### Information supplied
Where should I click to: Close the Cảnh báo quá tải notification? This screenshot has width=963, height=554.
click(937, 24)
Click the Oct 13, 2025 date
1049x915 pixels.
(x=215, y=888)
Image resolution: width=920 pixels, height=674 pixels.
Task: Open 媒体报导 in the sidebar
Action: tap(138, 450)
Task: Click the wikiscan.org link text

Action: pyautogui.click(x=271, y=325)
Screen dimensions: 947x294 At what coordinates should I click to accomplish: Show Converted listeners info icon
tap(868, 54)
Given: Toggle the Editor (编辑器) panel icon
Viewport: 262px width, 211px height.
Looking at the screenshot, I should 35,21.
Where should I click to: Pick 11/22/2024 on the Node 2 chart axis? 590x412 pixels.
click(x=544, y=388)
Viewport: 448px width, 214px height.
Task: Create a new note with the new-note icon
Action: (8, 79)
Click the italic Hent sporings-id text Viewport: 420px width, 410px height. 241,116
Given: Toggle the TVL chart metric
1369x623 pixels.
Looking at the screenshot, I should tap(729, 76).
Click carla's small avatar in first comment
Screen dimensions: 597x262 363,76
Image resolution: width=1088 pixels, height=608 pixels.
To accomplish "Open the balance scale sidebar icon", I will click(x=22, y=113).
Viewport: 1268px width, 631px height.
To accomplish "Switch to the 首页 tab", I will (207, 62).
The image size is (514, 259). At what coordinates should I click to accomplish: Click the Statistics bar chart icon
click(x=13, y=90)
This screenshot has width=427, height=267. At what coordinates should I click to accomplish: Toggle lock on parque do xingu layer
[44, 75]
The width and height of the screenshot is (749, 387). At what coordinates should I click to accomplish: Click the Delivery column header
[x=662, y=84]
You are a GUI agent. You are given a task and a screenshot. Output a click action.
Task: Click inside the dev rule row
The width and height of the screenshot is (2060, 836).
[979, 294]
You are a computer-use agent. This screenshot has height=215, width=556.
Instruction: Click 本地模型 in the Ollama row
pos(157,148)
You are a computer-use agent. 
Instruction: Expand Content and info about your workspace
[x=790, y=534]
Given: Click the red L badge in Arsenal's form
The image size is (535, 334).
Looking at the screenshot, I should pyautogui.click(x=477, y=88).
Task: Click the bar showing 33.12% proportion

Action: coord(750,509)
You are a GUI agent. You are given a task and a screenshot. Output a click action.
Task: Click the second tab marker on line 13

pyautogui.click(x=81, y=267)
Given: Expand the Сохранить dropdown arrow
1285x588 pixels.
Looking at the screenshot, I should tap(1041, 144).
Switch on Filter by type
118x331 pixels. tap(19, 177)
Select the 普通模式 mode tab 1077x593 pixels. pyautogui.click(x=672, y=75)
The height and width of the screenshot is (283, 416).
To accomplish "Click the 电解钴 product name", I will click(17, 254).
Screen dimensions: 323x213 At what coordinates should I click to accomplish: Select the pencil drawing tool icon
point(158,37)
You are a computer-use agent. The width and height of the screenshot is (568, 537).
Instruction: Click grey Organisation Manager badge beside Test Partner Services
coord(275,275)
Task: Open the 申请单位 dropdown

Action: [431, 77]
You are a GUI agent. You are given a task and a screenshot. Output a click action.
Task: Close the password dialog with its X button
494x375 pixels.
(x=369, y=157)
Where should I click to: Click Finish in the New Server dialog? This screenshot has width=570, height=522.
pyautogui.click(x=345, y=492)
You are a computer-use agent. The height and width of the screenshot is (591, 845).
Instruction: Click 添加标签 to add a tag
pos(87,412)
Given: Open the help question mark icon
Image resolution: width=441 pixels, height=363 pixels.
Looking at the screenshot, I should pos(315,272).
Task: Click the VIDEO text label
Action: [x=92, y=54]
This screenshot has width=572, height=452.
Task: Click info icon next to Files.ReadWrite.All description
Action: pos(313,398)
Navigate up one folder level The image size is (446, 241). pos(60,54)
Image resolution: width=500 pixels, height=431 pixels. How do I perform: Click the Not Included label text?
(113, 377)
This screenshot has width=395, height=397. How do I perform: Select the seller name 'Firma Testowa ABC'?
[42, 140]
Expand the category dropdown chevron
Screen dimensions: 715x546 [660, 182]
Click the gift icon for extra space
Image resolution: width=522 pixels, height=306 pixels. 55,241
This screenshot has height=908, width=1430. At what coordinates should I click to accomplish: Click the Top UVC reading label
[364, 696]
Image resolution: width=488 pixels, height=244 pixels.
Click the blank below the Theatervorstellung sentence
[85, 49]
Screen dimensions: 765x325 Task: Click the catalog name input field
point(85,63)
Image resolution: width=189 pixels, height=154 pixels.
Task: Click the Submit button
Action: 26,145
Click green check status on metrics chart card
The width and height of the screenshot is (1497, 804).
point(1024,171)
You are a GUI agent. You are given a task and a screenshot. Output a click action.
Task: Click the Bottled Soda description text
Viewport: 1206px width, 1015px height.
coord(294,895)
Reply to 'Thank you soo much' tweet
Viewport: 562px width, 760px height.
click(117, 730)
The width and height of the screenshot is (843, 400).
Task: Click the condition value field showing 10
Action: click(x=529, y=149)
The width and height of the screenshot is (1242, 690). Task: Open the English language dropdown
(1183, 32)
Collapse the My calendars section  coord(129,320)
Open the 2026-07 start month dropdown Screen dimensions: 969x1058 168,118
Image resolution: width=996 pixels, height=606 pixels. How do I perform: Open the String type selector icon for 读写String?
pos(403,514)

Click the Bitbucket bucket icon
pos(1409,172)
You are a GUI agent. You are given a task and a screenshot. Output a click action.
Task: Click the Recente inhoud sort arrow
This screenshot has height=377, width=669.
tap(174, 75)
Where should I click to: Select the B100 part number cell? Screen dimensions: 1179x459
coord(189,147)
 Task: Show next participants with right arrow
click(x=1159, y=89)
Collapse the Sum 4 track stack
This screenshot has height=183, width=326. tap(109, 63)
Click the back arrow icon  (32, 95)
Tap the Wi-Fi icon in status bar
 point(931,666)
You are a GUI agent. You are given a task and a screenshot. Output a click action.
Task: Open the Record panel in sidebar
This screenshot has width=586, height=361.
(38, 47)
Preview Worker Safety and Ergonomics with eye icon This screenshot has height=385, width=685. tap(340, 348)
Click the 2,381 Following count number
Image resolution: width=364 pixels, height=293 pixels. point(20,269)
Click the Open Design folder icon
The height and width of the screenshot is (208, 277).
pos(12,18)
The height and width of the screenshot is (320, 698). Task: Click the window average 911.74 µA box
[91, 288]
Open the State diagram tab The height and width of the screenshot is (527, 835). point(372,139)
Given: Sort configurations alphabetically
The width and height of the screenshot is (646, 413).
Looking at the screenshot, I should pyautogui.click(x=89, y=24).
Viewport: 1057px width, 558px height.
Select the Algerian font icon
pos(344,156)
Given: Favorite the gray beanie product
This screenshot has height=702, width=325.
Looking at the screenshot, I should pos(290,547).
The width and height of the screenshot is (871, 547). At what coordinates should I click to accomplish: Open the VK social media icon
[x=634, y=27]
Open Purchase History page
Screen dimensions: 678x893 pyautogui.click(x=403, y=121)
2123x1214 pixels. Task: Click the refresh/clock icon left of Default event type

### Your assignment
Each of the records above is to be copied exactly.

### Answer box
Where should I click to: Close the Cảnh báo quá tải notification? This screenshot has width=963, height=554.
click(937, 24)
Click the Oct 13, 2025 date
1049x915 pixels.
(x=215, y=888)
Image resolution: width=920 pixels, height=674 pixels.
Task: Open 媒体报导 in the sidebar
Action: tap(138, 450)
Task: Click the wikiscan.org link text

Action: pyautogui.click(x=271, y=325)
Screen dimensions: 947x294 At what coordinates should I click to accomplish: Show Converted listeners info icon
tap(868, 54)
Given: Toggle the Editor (编辑器) panel icon
Viewport: 262px width, 211px height.
Looking at the screenshot, I should 35,21.
Where should I click to: Pick 11/22/2024 on the Node 2 chart axis? 590x412 pixels.
click(x=544, y=388)
Viewport: 448px width, 214px height.
Task: Create a new note with the new-note icon
Action: (8, 79)
Click the italic Hent sporings-id text Viewport: 420px width, 410px height. 241,116
Given: Toggle the TVL chart metric
1369x623 pixels.
Looking at the screenshot, I should tap(729, 76).
Click carla's small avatar in first comment
Screen dimensions: 597x262 363,76
Image resolution: width=1088 pixels, height=608 pixels.
To accomplish "Open the balance scale sidebar icon", I will click(x=22, y=113).
Viewport: 1268px width, 631px height.
To accomplish "Switch to the 首页 tab", I will (207, 62).
The image size is (514, 259). At what coordinates should I click to accomplish: Click the Statistics bar chart icon
click(x=13, y=90)
This screenshot has width=427, height=267. At what coordinates should I click to accomplish: Toggle lock on parque do xingu layer
[44, 75]
The width and height of the screenshot is (749, 387). At what coordinates should I click to accomplish: Click the Delivery column header
[x=662, y=84]
You are a GUI agent. You are given a task and a screenshot. Output a click action.
Task: Click inside the dev rule row
The width and height of the screenshot is (2060, 836).
[979, 294]
You are a computer-use agent. This screenshot has height=215, width=556.
Instruction: Click 本地模型 in the Ollama row
pos(157,148)
You are a computer-use agent. 
Instruction: Expand Content and info about your workspace
[x=790, y=534]
Given: Click the red L badge in Arsenal's form
The image size is (535, 334).
Looking at the screenshot, I should pyautogui.click(x=477, y=88).
Task: Click the bar showing 33.12% proportion

Action: coord(750,509)
You are a GUI agent. You are given a task and a screenshot. Output a click action.
Task: Click the second tab marker on line 13

pyautogui.click(x=81, y=267)
Given: Expand the Сохранить dropdown arrow
1285x588 pixels.
Looking at the screenshot, I should tap(1041, 144).
Switch on Filter by type
118x331 pixels. tap(19, 177)
Select the 普通模式 mode tab 1077x593 pixels. pyautogui.click(x=672, y=75)
The height and width of the screenshot is (283, 416).
To accomplish "Click the 电解钴 product name", I will click(17, 254).
Screen dimensions: 323x213 At what coordinates should I click to accomplish: Select the pencil drawing tool icon
point(158,37)
You are a computer-use agent. The width and height of the screenshot is (568, 537).
Instruction: Click grey Organisation Manager badge beside Test Partner Services
coord(275,275)
Task: Open the 申请单位 dropdown

Action: [431, 77]
You are a GUI agent. You are given a task and a screenshot. Output a click action.
Task: Close the password dialog with its X button
494x375 pixels.
(x=369, y=157)
Where should I click to: Click Finish in the New Server dialog? This screenshot has width=570, height=522.
pyautogui.click(x=345, y=492)
You are a computer-use agent. The height and width of the screenshot is (591, 845).
Instruction: Click 添加标签 to add a tag
pos(87,412)
Given: Open the help question mark icon
Image resolution: width=441 pixels, height=363 pixels.
Looking at the screenshot, I should pos(315,272).
Task: Click the VIDEO text label
Action: [x=92, y=54]
This screenshot has width=572, height=452.
Task: Click info icon next to Files.ReadWrite.All description
Action: pos(313,398)
Navigate up one folder level The image size is (446, 241). pos(60,54)
Image resolution: width=500 pixels, height=431 pixels. How do I perform: Click the Not Included label text?
(113, 377)
This screenshot has width=395, height=397. How do I perform: Select the seller name 'Firma Testowa ABC'?
[42, 140]
Expand the category dropdown chevron
Screen dimensions: 715x546 [660, 182]
Click the gift icon for extra space
Image resolution: width=522 pixels, height=306 pixels. 55,241
This screenshot has height=908, width=1430. At what coordinates should I click to accomplish: Click the Top UVC reading label
[364, 696]
Image resolution: width=488 pixels, height=244 pixels.
Click the blank below the Theatervorstellung sentence
[85, 49]
Screen dimensions: 765x325 Task: Click the catalog name input field
point(85,63)
Image resolution: width=189 pixels, height=154 pixels.
Task: Click the Submit button
Action: 26,145
Click green check status on metrics chart card
The width and height of the screenshot is (1497, 804).
point(1024,171)
You are a GUI agent. You are given a task and a screenshot. Output a click action.
Task: Click the Bottled Soda description text
Viewport: 1206px width, 1015px height.
coord(294,895)
Reply to 'Thank you soo much' tweet
Viewport: 562px width, 760px height.
click(117, 730)
The width and height of the screenshot is (843, 400).
Task: Click the condition value field showing 10
Action: click(x=529, y=149)
The width and height of the screenshot is (1242, 690). Task: Open the English language dropdown
(1183, 32)
Collapse the My calendars section  coord(129,320)
Open the 2026-07 start month dropdown Screen dimensions: 969x1058 168,118
Image resolution: width=996 pixels, height=606 pixels. How do I perform: Open the String type selector icon for 读写String?
pos(403,514)

Click the Bitbucket bucket icon
pos(1409,172)
You are a GUI agent. You are given a task and a screenshot. Output a click action.
Task: Click the Recente inhoud sort arrow
This screenshot has height=377, width=669.
tap(174, 75)
Where should I click to: Select the B100 part number cell? Screen dimensions: 1179x459
coord(189,147)
 Task: Show next participants with right arrow
click(x=1159, y=89)
Collapse the Sum 4 track stack
This screenshot has height=183, width=326. tap(109, 63)
Click the back arrow icon  (32, 95)
Tap the Wi-Fi icon in status bar
 point(931,666)
You are a GUI agent. You are given a task and a screenshot. Output a click action.
Task: Open the Record panel in sidebar
This screenshot has width=586, height=361.
(38, 47)
Preview Worker Safety and Ergonomics with eye icon This screenshot has height=385, width=685. tap(340, 348)
Click the 2,381 Following count number
Image resolution: width=364 pixels, height=293 pixels. point(20,269)
Click the Open Design folder icon
The height and width of the screenshot is (208, 277).
pos(12,18)
The height and width of the screenshot is (320, 698). Task: Click the window average 911.74 µA box
[91, 288]
Open the State diagram tab The height and width of the screenshot is (527, 835). point(372,139)
Given: Sort configurations alphabetically
The width and height of the screenshot is (646, 413).
Looking at the screenshot, I should pyautogui.click(x=89, y=24).
Viewport: 1057px width, 558px height.
Select the Algerian font icon
pos(344,156)
Given: Favorite the gray beanie product
This screenshot has height=702, width=325.
Looking at the screenshot, I should pos(290,547).
The width and height of the screenshot is (871, 547). At what coordinates should I click to accomplish: Open the VK social media icon
[x=634, y=27]
Open Purchase History page
Screen dimensions: 678x893 pyautogui.click(x=403, y=121)
2123x1214 pixels. Task: Click the refresh/clock icon left of Default event type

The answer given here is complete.